╔══

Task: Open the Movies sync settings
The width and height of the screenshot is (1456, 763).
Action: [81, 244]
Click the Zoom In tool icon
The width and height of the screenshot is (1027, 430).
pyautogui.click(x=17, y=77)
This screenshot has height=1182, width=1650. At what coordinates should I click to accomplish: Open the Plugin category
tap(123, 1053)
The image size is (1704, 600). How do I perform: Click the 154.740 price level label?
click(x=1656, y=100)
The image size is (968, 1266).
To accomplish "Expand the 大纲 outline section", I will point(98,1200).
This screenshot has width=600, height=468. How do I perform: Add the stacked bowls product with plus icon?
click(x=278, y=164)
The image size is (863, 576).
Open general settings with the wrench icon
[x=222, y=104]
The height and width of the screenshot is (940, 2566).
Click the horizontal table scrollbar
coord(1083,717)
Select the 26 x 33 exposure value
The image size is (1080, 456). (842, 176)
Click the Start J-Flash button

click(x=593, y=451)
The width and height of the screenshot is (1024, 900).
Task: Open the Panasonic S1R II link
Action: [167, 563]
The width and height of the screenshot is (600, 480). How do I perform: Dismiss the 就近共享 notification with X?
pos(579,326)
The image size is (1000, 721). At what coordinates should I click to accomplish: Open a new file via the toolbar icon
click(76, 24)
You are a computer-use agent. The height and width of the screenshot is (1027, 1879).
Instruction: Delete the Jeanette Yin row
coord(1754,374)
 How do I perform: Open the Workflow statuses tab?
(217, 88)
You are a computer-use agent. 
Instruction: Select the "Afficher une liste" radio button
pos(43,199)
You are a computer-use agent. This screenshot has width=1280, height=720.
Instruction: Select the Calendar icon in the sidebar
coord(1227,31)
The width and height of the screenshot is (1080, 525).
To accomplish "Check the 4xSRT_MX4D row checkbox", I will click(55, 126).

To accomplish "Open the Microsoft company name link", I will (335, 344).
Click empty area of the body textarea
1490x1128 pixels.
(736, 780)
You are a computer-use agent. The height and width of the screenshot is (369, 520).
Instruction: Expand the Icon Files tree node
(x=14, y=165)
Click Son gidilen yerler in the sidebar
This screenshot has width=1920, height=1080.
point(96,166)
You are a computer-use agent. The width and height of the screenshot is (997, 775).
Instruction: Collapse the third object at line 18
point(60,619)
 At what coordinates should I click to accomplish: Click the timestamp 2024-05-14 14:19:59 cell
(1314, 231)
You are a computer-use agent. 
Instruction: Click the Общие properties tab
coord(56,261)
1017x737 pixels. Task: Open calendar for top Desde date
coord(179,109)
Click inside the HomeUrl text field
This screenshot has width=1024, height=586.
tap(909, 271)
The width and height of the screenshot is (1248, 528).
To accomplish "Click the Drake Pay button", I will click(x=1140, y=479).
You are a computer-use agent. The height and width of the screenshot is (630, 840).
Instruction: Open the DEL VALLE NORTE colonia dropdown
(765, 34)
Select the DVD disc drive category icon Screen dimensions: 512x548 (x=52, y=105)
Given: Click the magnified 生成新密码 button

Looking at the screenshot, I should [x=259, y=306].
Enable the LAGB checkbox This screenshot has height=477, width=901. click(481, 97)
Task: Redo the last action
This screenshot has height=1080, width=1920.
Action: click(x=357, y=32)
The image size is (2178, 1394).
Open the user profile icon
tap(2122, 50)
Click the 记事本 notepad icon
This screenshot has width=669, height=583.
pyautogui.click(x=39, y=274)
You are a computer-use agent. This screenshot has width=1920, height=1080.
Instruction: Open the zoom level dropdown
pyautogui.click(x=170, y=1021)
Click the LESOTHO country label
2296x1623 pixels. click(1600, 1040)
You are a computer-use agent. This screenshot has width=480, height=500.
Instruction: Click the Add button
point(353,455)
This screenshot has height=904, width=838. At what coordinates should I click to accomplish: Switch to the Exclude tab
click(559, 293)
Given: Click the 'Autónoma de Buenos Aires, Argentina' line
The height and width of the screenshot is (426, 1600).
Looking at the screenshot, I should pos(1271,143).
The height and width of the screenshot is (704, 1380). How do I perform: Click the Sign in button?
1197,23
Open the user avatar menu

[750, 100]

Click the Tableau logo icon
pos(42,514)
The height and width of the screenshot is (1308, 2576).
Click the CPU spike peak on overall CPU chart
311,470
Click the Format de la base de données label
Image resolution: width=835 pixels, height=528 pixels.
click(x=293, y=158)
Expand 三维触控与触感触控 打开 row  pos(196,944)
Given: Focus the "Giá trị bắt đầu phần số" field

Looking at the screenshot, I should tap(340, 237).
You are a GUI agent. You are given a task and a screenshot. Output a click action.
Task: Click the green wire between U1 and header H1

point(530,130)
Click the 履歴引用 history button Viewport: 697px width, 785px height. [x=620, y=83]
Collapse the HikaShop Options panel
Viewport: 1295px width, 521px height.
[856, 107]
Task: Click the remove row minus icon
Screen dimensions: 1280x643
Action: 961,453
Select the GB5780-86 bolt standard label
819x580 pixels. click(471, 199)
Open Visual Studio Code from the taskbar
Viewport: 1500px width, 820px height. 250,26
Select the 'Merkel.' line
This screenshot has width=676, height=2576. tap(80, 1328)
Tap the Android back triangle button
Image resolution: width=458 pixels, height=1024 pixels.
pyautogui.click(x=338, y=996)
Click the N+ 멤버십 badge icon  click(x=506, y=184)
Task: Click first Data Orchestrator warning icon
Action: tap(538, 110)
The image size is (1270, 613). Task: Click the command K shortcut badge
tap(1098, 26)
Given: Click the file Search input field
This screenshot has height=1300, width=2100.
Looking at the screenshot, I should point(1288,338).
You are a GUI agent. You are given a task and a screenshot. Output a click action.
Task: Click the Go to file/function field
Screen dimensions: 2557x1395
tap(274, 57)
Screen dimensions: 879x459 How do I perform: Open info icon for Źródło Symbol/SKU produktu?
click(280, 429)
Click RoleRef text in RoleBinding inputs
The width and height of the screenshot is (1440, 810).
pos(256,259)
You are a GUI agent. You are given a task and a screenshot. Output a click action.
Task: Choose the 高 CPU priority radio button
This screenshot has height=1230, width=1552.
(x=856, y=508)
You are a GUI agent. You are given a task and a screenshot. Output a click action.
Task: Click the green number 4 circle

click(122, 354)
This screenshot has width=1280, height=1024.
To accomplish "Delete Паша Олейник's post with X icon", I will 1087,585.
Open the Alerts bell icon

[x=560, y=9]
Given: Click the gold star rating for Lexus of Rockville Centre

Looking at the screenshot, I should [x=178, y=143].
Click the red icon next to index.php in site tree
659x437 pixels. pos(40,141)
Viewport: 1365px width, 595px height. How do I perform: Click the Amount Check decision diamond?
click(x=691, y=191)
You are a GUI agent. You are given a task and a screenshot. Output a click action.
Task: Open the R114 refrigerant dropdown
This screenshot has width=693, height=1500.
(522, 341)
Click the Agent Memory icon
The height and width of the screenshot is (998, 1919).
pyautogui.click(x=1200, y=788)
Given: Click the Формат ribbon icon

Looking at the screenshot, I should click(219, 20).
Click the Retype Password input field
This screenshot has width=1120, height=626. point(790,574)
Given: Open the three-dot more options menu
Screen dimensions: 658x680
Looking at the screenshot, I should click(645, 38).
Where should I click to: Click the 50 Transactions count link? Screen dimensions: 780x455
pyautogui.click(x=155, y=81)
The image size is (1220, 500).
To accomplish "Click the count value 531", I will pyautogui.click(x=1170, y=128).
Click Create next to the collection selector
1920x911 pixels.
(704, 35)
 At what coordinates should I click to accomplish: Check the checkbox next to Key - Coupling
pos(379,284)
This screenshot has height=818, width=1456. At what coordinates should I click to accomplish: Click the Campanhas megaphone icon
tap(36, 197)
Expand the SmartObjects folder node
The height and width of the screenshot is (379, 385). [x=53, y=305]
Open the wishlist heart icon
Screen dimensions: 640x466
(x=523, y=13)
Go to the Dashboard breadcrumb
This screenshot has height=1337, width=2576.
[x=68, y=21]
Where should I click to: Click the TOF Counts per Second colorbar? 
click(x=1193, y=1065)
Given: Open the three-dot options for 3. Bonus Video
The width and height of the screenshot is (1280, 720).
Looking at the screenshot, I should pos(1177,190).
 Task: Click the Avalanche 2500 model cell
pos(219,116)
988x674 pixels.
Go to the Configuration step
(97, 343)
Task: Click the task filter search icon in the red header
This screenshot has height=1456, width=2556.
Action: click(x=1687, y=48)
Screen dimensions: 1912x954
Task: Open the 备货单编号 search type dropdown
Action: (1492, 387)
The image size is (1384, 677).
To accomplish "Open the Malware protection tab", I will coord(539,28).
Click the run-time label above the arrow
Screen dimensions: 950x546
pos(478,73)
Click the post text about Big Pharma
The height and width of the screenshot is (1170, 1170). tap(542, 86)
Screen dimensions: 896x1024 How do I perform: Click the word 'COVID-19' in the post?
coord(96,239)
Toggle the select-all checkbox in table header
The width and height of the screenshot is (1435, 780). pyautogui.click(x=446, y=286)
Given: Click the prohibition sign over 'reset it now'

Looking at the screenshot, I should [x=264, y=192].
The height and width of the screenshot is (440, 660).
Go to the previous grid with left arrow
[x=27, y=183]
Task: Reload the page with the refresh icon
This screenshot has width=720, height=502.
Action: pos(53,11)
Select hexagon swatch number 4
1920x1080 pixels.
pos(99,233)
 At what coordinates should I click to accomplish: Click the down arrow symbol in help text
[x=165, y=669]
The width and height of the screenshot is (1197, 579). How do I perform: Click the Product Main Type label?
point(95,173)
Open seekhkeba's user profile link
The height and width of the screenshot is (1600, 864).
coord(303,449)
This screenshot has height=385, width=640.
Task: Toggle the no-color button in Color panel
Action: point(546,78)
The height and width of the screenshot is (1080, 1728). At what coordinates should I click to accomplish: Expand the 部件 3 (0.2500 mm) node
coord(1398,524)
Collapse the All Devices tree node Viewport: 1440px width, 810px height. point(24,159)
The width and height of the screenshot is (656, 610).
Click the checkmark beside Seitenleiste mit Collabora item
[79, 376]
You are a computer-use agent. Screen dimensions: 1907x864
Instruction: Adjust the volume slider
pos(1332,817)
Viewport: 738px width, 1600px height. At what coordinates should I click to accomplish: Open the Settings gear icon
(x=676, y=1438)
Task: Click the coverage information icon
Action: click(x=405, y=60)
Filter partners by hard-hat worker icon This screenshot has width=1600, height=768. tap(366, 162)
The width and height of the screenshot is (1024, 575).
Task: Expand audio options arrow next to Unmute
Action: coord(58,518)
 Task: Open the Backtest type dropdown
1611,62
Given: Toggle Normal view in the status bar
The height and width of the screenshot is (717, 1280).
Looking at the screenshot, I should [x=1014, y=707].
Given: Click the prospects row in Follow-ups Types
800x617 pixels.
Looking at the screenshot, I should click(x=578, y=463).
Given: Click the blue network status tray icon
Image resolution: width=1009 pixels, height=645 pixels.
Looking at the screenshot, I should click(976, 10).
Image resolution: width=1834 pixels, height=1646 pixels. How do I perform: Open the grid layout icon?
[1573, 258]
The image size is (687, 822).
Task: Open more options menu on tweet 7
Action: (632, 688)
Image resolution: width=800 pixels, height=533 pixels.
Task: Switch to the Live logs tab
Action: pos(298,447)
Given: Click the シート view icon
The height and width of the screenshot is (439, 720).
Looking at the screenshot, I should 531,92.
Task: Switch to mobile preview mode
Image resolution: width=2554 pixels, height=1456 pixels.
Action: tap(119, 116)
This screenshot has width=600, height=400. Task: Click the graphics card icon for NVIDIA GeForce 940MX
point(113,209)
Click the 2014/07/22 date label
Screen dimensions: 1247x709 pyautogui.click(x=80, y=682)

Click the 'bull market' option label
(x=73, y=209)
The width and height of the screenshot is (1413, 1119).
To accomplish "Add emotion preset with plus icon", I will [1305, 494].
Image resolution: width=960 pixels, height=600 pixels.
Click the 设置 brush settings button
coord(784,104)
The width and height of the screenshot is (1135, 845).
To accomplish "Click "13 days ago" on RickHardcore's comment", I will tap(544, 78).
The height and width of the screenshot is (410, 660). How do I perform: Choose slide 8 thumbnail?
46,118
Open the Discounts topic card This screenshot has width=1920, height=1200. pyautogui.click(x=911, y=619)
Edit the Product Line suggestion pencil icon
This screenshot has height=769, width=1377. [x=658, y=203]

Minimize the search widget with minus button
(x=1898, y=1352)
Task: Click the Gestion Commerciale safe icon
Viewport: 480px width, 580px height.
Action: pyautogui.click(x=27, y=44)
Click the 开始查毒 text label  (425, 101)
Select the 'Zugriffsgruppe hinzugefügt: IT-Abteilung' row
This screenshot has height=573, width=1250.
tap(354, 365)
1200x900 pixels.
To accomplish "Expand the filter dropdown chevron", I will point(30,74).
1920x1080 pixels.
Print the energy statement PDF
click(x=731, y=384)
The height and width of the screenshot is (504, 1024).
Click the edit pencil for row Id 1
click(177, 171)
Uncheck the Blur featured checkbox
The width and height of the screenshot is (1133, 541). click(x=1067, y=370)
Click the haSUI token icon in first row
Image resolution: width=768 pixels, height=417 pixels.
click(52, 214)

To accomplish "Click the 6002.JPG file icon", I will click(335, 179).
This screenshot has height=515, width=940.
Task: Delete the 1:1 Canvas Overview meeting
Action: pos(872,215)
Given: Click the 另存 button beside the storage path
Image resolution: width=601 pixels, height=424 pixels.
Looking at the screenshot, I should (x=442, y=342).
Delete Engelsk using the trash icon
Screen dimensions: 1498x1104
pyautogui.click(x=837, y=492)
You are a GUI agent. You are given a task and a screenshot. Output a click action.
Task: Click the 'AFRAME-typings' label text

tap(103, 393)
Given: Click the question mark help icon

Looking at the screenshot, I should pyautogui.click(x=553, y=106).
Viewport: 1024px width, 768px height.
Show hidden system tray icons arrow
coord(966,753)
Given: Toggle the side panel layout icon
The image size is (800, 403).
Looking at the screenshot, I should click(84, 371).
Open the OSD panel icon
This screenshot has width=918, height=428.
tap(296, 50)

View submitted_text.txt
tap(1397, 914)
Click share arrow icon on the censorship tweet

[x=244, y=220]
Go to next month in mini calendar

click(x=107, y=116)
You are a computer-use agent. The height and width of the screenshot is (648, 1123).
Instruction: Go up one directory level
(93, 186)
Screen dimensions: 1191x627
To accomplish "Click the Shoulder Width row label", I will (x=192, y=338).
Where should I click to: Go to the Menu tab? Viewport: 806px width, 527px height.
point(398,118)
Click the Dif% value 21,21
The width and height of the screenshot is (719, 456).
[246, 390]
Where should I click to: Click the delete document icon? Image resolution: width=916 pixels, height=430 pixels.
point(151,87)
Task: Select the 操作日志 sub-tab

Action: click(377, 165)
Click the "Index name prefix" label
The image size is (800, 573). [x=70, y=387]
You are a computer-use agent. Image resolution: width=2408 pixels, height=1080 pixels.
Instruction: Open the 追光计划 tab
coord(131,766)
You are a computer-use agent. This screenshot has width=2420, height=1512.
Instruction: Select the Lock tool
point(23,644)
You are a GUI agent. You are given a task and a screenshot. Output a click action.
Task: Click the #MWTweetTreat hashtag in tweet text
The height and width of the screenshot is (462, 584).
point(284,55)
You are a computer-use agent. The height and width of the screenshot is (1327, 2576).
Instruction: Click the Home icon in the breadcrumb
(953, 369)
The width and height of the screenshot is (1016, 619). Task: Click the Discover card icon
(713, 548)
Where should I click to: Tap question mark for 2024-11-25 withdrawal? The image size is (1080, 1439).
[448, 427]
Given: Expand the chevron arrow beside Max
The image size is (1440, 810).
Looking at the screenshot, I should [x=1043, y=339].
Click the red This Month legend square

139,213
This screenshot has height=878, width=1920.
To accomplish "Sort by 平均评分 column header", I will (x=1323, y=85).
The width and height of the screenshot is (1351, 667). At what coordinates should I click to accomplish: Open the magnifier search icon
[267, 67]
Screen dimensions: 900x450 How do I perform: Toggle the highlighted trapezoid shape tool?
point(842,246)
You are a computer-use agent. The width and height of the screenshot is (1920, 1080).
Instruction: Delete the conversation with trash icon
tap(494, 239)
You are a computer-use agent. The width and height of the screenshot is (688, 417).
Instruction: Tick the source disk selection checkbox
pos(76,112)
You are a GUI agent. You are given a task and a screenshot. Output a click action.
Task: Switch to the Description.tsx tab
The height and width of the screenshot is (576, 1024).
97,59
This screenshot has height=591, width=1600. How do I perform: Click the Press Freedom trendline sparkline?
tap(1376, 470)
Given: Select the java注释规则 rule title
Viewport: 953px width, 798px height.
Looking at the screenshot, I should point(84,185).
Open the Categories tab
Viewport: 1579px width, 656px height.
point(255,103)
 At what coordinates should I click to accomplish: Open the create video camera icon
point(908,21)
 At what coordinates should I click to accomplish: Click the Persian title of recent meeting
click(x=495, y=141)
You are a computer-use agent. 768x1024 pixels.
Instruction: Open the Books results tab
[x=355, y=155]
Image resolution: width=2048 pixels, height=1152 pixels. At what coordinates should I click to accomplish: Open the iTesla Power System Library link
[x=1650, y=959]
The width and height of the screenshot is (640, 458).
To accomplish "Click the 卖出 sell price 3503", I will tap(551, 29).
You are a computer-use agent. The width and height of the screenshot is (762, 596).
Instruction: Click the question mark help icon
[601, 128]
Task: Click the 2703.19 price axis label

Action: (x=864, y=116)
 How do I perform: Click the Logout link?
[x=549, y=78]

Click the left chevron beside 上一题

╚══

§ Your objective: Rewrite the records starting at the line that contains "This screenshot has width=600, height=400." and ending at the line that contains "(x=73, y=209)", replacing "graphics card" with "video card" and leaving everything else unchanged.

§ Solved exercise:
This screenshot has width=600, height=400. Task: Click the video card icon for NVIDIA GeForce 940MX
point(113,209)
Click the 2014/07/22 date label
Screen dimensions: 1247x709 pyautogui.click(x=80, y=682)

Click the 'bull market' option label
(x=73, y=209)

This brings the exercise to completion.